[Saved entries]

——

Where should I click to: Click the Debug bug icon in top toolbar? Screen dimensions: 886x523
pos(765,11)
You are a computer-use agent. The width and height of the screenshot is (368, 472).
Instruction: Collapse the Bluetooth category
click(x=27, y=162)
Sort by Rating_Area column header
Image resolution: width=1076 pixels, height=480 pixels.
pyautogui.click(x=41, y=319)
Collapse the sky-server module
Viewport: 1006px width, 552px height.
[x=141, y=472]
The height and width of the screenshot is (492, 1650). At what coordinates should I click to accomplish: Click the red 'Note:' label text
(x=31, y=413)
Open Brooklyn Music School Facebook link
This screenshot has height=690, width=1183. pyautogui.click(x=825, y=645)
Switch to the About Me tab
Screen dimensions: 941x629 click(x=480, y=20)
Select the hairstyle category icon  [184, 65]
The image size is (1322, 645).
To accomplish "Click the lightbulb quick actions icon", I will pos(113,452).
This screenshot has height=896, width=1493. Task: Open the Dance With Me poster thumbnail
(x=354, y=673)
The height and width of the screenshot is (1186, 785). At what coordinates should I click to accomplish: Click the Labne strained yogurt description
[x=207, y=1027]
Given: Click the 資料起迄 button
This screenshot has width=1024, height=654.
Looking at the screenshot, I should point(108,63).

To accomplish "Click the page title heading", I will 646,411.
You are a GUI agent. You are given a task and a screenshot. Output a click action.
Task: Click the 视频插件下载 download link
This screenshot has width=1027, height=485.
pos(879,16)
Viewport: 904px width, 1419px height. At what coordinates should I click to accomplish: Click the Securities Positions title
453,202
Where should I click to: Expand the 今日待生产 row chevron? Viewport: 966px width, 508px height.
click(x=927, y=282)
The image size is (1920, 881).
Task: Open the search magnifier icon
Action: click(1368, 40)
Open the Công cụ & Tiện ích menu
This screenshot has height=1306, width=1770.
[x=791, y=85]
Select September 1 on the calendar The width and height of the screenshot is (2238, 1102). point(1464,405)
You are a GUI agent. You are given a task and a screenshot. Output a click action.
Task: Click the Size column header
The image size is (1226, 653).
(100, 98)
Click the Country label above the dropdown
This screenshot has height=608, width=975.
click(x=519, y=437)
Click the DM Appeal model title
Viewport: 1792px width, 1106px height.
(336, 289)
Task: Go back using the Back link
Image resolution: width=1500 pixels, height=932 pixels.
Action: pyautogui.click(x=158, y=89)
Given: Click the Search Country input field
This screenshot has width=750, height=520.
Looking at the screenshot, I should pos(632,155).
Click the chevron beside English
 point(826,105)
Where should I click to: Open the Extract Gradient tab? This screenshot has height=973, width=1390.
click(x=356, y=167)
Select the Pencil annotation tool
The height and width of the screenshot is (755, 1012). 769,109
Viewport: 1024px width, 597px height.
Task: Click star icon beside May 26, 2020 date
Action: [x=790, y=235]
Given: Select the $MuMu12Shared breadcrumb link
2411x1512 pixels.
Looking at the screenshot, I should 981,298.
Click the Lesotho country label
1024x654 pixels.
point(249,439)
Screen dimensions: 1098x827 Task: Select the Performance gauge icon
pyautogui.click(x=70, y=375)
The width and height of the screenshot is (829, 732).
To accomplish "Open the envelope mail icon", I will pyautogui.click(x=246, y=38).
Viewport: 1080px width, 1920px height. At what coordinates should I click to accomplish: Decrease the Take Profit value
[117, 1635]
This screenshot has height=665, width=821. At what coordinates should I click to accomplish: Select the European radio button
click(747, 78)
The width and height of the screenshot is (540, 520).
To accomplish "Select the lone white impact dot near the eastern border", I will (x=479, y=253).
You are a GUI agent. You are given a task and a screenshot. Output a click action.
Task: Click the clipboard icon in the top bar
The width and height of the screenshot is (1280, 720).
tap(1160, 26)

——

### Activity
Every line of the data above should be output exactly as written.

### Answer
Where should I click to: Click the Debug bug icon in top toolbar? Screen dimensions: 886x523
pos(765,11)
You are a computer-use agent. The width and height of the screenshot is (368, 472).
Instruction: Collapse the Bluetooth category
click(x=27, y=162)
Sort by Rating_Area column header
Image resolution: width=1076 pixels, height=480 pixels.
pyautogui.click(x=41, y=319)
Collapse the sky-server module
Viewport: 1006px width, 552px height.
[x=141, y=472]
The height and width of the screenshot is (492, 1650). At what coordinates should I click to accomplish: Click the red 'Note:' label text
(x=31, y=413)
Open Brooklyn Music School Facebook link
This screenshot has height=690, width=1183. pyautogui.click(x=825, y=645)
Switch to the About Me tab
Screen dimensions: 941x629 click(x=480, y=20)
Select the hairstyle category icon  [184, 65]
The image size is (1322, 645).
To accomplish "Click the lightbulb quick actions icon", I will pos(113,452).
This screenshot has height=896, width=1493. Task: Open the Dance With Me poster thumbnail
(x=354, y=673)
The height and width of the screenshot is (1186, 785). At what coordinates should I click to accomplish: Click the Labne strained yogurt description
[x=207, y=1027]
Given: Click the 資料起迄 button
This screenshot has width=1024, height=654.
Looking at the screenshot, I should point(108,63).

To accomplish "Click the page title heading", I will 646,411.
You are a GUI agent. You are given a task and a screenshot. Output a click action.
Task: Click the 视频插件下载 download link
This screenshot has width=1027, height=485.
pos(879,16)
Viewport: 904px width, 1419px height. At what coordinates should I click to accomplish: Click the Securities Positions title
453,202
Where should I click to: Expand the 今日待生产 row chevron? Viewport: 966px width, 508px height.
click(x=927, y=282)
The image size is (1920, 881).
Task: Open the search magnifier icon
Action: click(1368, 40)
Open the Công cụ & Tiện ích menu
This screenshot has height=1306, width=1770.
[x=791, y=85]
Select September 1 on the calendar The width and height of the screenshot is (2238, 1102). point(1464,405)
You are a GUI agent. You are given a task and a screenshot. Output a click action.
Task: Click the Size column header
The image size is (1226, 653).
(100, 98)
Click the Country label above the dropdown
This screenshot has height=608, width=975.
click(x=519, y=437)
Click the DM Appeal model title
Viewport: 1792px width, 1106px height.
(336, 289)
Task: Go back using the Back link
Image resolution: width=1500 pixels, height=932 pixels.
Action: pyautogui.click(x=158, y=89)
Given: Click the Search Country input field
This screenshot has width=750, height=520.
Looking at the screenshot, I should pos(632,155).
Click the chevron beside English
 point(826,105)
Where should I click to: Open the Extract Gradient tab? This screenshot has height=973, width=1390.
click(x=356, y=167)
Select the Pencil annotation tool
The height and width of the screenshot is (755, 1012). 769,109
Viewport: 1024px width, 597px height.
Task: Click star icon beside May 26, 2020 date
Action: [x=790, y=235]
Given: Select the $MuMu12Shared breadcrumb link
2411x1512 pixels.
Looking at the screenshot, I should 981,298.
Click the Lesotho country label
1024x654 pixels.
point(249,439)
Screen dimensions: 1098x827 Task: Select the Performance gauge icon
pyautogui.click(x=70, y=375)
The width and height of the screenshot is (829, 732).
To accomplish "Open the envelope mail icon", I will pyautogui.click(x=246, y=38).
Viewport: 1080px width, 1920px height. At what coordinates should I click to accomplish: Decrease the Take Profit value
[117, 1635]
This screenshot has height=665, width=821. At what coordinates should I click to accomplish: Select the European radio button
click(747, 78)
The width and height of the screenshot is (540, 520).
To accomplish "Select the lone white impact dot near the eastern border", I will (x=479, y=253).
You are a GUI agent. You are given a task and a screenshot. Output a click action.
Task: Click the clipboard icon in the top bar
The width and height of the screenshot is (1280, 720).
tap(1160, 26)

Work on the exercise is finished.